Bits are Free, People are Valuable

A few days ago, I caught myself thinking about whether to save some images and video; whether the likely future value of those megabytes would be greater or lesser than the cost of storage. This is a sort of thought that was important and valuable… a couple of decades ago.

Bits are Free

Today, and at least for the last decade, bits are so absurdly cheap that they can be considered free, compared to the time and energy of people. Storing gigabytes or terabytes because they might come in handy is not just for government agencies, it makes sense for all of us in our daily work.

Waste bits to save time.

Waste bits to help people.

People matter, bits are free.

Bits are Free at Work

Here are some ways I waste bits at work:

  • We often gather a few people working on project to meet or code together; it is very easy to start a video or screen video recording of the work. That recording can then be shared with anyone on the project who wasn’t present.
  • We record screenshots or videos of the future in progress, and send it to a customer. Yes, we could wait and present to them “live” using WebEx or whatever. But it is cheaper to waste the bits and conserve human coordination effort.
  • If I have something complex to explain to someone, I can do it in person, and I can do it on the phone, and I can write lots of text. But if I already know them well enough to partly anticipate their questions, I will start a video recording and explain something using voice and white board. The bits are cheaper than the coordination to work “live”. The bits are cheaper than asking them to figure it out themselves.
  • Driving down the road, it is unsafe to text, or read, or write, or (I am looking at you, morning commuters…) apply makeup. But while the numbers are unclear, we have a broad assumption that merely talking with someone while driving down the road is OK. I sometimes make use of traffic time, and burn some bits, by recording audio about some problem to be solved or other matter. The bits are free, who cares if this uses 1000x as much data as sending an email?

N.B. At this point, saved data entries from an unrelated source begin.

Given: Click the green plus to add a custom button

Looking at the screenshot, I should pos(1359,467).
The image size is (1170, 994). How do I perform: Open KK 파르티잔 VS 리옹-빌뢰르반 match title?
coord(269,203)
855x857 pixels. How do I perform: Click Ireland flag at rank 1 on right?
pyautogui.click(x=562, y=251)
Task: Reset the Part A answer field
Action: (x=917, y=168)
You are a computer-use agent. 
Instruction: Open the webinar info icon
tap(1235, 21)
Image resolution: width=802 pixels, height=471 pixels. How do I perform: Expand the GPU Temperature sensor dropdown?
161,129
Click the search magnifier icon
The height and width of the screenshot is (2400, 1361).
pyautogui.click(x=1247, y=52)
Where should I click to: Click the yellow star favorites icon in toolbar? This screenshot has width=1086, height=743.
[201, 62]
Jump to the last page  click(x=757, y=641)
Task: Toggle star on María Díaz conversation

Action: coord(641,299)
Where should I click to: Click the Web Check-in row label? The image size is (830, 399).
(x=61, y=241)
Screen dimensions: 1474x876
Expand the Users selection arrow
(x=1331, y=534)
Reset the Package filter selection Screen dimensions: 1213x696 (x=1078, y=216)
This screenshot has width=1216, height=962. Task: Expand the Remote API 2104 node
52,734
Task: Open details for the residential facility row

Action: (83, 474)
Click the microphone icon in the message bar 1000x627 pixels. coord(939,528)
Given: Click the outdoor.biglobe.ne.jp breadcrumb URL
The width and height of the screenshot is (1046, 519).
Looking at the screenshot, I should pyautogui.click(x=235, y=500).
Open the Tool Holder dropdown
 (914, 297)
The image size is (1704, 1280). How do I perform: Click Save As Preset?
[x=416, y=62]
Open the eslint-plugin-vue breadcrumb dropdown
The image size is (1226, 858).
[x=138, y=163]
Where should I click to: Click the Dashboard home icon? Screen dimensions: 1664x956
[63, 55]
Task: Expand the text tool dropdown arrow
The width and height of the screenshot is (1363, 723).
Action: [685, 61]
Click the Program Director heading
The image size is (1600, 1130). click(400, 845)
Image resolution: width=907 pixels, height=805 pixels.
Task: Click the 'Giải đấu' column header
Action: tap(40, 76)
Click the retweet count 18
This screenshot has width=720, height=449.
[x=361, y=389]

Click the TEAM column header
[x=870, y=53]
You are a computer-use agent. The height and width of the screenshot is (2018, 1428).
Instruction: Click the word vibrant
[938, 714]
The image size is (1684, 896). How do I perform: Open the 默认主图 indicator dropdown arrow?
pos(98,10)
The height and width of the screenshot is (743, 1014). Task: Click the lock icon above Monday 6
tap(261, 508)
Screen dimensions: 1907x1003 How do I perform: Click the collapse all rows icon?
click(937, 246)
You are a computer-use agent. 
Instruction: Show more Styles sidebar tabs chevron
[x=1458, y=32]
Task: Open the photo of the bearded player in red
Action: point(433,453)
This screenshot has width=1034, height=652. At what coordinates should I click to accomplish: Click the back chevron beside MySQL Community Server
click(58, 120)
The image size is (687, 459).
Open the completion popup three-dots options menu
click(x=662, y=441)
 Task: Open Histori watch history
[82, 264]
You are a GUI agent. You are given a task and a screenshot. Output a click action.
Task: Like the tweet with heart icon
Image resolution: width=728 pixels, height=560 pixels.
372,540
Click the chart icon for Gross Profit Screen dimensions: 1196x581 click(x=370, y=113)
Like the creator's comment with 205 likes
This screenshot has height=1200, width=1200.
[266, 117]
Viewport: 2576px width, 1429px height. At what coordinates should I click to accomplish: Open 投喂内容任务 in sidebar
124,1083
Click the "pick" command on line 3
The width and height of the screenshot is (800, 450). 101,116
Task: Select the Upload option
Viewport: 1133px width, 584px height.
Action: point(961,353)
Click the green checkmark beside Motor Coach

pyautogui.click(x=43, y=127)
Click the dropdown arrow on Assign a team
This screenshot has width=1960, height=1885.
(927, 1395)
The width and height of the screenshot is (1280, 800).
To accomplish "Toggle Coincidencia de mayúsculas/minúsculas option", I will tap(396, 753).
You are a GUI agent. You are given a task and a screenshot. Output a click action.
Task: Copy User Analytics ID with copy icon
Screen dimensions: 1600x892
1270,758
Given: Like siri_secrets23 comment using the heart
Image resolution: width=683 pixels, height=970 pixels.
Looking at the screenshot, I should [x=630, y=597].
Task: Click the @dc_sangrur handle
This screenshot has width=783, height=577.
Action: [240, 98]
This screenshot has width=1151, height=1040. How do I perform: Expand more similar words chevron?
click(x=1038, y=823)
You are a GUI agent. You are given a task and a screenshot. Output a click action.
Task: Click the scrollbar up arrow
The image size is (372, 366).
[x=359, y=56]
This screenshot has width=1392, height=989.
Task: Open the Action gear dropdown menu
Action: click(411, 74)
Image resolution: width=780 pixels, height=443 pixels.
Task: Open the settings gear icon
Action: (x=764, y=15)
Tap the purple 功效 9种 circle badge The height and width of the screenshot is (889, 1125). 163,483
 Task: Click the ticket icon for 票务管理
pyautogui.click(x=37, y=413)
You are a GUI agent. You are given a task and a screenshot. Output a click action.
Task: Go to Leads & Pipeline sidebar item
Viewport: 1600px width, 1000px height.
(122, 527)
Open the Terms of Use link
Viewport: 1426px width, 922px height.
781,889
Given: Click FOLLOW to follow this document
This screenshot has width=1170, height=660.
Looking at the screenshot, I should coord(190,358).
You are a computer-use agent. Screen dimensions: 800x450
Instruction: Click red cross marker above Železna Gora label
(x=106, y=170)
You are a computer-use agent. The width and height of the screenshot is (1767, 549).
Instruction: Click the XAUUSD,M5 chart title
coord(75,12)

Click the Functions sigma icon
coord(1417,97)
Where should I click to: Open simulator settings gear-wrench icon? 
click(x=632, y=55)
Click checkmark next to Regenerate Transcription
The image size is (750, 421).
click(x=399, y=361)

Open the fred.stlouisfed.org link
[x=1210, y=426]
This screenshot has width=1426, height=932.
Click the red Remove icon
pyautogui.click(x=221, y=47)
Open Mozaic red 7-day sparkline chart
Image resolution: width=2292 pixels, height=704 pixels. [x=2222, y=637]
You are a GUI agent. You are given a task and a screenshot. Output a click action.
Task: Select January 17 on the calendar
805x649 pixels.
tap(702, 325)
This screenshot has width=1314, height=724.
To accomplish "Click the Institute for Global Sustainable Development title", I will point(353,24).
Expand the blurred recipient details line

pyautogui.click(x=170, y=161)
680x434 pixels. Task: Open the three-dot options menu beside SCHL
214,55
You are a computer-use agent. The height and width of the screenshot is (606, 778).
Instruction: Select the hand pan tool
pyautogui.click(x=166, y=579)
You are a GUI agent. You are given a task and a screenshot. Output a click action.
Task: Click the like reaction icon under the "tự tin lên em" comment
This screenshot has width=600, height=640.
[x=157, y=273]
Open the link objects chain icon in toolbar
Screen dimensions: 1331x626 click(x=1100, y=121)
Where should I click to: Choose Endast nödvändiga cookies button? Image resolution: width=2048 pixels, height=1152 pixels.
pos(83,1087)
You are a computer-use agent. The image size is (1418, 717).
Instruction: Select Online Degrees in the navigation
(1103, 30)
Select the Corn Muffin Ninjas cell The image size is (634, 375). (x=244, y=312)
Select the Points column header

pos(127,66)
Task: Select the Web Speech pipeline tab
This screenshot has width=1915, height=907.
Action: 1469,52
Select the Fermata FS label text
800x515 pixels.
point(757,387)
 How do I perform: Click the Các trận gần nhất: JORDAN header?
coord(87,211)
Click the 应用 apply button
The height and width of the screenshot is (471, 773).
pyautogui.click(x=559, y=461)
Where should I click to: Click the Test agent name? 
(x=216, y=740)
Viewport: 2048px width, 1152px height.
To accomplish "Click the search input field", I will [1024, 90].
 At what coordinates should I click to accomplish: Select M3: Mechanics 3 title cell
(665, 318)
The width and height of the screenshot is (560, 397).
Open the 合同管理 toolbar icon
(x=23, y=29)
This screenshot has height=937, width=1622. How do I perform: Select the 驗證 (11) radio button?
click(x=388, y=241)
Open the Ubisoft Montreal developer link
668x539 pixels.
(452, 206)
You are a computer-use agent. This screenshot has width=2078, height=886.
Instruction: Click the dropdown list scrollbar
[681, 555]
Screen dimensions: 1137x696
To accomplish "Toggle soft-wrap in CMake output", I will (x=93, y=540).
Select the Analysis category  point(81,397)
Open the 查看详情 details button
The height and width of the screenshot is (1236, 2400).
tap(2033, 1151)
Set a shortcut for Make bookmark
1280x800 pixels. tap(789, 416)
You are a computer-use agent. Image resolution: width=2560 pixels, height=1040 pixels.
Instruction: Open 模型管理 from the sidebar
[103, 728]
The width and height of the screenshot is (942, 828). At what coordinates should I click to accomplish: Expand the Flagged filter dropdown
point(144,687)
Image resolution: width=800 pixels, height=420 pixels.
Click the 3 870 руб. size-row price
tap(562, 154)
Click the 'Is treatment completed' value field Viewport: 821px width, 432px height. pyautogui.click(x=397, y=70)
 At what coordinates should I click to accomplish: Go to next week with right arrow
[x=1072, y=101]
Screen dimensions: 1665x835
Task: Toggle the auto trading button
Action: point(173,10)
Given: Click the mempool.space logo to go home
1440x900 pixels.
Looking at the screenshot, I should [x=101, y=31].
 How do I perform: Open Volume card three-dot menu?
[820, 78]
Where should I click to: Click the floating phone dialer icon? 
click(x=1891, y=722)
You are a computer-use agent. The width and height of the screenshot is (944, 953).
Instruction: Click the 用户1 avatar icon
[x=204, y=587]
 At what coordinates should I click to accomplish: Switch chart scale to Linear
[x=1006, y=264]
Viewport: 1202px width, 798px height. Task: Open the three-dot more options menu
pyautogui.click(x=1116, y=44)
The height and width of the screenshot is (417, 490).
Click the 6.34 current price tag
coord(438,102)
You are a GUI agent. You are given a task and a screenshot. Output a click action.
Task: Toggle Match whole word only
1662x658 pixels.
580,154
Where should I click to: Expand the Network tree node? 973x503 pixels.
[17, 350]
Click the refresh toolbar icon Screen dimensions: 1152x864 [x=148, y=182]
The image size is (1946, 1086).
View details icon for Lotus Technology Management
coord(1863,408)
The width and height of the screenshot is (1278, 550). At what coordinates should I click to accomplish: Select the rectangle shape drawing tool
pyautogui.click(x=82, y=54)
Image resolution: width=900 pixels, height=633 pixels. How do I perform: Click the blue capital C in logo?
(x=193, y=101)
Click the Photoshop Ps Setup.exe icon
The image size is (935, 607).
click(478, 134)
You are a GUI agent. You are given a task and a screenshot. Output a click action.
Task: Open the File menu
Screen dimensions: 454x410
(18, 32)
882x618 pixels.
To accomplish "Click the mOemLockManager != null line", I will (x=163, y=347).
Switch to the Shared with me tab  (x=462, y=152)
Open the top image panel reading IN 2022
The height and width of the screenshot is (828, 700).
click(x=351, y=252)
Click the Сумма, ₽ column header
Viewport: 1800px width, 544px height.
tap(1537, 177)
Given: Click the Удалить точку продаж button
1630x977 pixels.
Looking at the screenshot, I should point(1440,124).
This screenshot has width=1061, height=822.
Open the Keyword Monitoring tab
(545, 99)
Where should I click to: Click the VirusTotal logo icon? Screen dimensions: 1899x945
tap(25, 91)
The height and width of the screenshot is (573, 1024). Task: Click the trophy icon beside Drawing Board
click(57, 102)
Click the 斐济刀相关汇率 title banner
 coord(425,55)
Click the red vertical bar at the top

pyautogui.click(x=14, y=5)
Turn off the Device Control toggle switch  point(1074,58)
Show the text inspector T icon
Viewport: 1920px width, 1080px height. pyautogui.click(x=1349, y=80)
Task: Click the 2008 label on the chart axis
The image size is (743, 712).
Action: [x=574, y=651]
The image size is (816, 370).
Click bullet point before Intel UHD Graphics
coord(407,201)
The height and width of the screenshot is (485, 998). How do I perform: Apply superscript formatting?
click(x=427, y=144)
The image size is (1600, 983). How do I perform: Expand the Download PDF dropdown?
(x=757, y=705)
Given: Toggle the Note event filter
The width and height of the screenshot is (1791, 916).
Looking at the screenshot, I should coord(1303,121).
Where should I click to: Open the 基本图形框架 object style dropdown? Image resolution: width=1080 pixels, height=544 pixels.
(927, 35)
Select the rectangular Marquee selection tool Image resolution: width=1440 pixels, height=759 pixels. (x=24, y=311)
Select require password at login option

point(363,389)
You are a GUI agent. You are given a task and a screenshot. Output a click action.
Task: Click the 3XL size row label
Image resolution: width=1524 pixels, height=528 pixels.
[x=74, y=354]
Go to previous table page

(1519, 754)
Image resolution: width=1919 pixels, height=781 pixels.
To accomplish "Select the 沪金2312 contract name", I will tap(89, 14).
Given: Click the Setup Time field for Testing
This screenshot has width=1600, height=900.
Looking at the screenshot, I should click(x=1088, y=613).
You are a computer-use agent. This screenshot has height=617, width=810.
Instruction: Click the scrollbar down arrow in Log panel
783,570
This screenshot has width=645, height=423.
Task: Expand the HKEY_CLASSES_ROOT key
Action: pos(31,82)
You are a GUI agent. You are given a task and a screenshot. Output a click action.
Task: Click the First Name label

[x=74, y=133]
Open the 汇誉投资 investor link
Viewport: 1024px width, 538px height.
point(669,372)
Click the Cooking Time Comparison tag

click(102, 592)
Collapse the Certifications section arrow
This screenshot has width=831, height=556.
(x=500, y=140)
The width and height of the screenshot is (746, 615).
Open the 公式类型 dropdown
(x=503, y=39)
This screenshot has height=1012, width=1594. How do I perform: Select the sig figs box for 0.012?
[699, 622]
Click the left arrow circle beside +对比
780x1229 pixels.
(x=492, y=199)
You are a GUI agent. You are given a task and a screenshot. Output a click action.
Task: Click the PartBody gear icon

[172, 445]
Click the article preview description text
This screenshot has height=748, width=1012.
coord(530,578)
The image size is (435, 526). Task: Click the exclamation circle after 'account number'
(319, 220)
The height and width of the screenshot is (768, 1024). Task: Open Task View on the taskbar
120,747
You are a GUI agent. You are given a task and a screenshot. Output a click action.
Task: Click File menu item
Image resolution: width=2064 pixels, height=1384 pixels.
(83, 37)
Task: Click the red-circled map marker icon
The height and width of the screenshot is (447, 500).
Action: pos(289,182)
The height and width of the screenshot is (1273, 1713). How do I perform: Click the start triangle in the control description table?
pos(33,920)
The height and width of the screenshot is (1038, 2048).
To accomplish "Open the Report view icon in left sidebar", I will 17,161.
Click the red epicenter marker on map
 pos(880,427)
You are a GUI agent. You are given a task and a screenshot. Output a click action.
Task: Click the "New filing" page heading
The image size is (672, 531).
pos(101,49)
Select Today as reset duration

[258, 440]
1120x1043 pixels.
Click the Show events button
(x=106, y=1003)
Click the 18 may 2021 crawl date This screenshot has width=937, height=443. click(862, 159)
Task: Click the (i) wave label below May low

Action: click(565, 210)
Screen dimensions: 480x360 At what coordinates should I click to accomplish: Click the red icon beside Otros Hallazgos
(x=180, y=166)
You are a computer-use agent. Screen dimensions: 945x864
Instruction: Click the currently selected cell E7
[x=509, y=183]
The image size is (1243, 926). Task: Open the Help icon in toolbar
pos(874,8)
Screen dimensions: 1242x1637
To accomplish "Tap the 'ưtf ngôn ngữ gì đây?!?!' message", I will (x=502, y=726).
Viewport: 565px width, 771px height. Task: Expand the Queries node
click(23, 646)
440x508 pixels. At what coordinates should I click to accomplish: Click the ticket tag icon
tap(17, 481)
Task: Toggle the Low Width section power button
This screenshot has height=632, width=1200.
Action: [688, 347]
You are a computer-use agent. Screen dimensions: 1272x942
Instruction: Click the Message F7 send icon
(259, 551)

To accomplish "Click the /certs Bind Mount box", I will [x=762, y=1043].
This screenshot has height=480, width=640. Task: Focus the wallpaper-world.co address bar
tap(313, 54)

Wasting bits can grow somewhat extreme. In the first example above, I described a screen video of developers working together, recorded for the benefit from other developers. You might imagine this as a high-ceremony process, done on important occasions about important code. But bits are free – so we sometimes record such video even if no developer will ever pay attention to it – the value is there even if just one developer maybe lets it play in the background while they work on something else – much like by working in the same room as other people, it is common to pick up some important bit in the background. If one developer learns one small thing to make their work better, that is more valuable than 400 MB of video storage space.

Bits are Free at Home

Here are some ways I waste bits at home:

  • When I take photographs, I take a lot of photographs. One might come in handy. Who cares if 95% of them are bad and 90% of them are useless?
  • Why do cameras have settings other than maximum resolution? Bits are free.
  • Nearly 100% of paperwork I get in the mail, other than marketing, I scan, OCR, and keep in a searchable archive. The disk space for this costs almost nothing. The time saved deciding whether to keep each item, and how to file each item, is irreplaceable. I probably only ever look at 10% of what is scanned, but who cares?
  • If my kids are doing something even vaguely interesting, I try hard to remember to take photos and record video. Looking back at when they were very young, snippets of video we have (from before every phone had a decent video camera) are priceless. I can’t reach back and record more of those, but I can easily record things now that might be fun in the future. Who cares if 95% of that video no-one ever looks at? If I ever need to go through it, I can do it then. The storage space in the meantime doesn’t matter.
  • If I need to look at a model number, serial number, etc. of anything around the house, I snap a photo of it. Then I can look back at the photo anytime from anywhere. Yes, it is absurd to store 3,000,000,000 bytes of JPG rather than 20 bytes of serial number. But they both round to zero.

How Free Can Bits Get?

I expect this tradeoff will shift even more exponentially in the future. In a couple of decades, perhaps:

  • We will record 5 petabyte ultra beyond-HD holographic recordings of insignificant activities just in case someone wants to watch them.
  • We will run video and audio recording of our lives 24 x 7, to be indexed just in case anyone ever wants to look back at it.
  • Future cameras won’t even come with an on-off switch, and will instead record continuously for the lifetime of the camera.

 

HTML Syntax: Threat or Menace?

Some developers love HTML: its syntax, its angle brackets, its duplicated tag names, its scent, its silky smooth skin. If you are among them, you probably don’t won’t like this post.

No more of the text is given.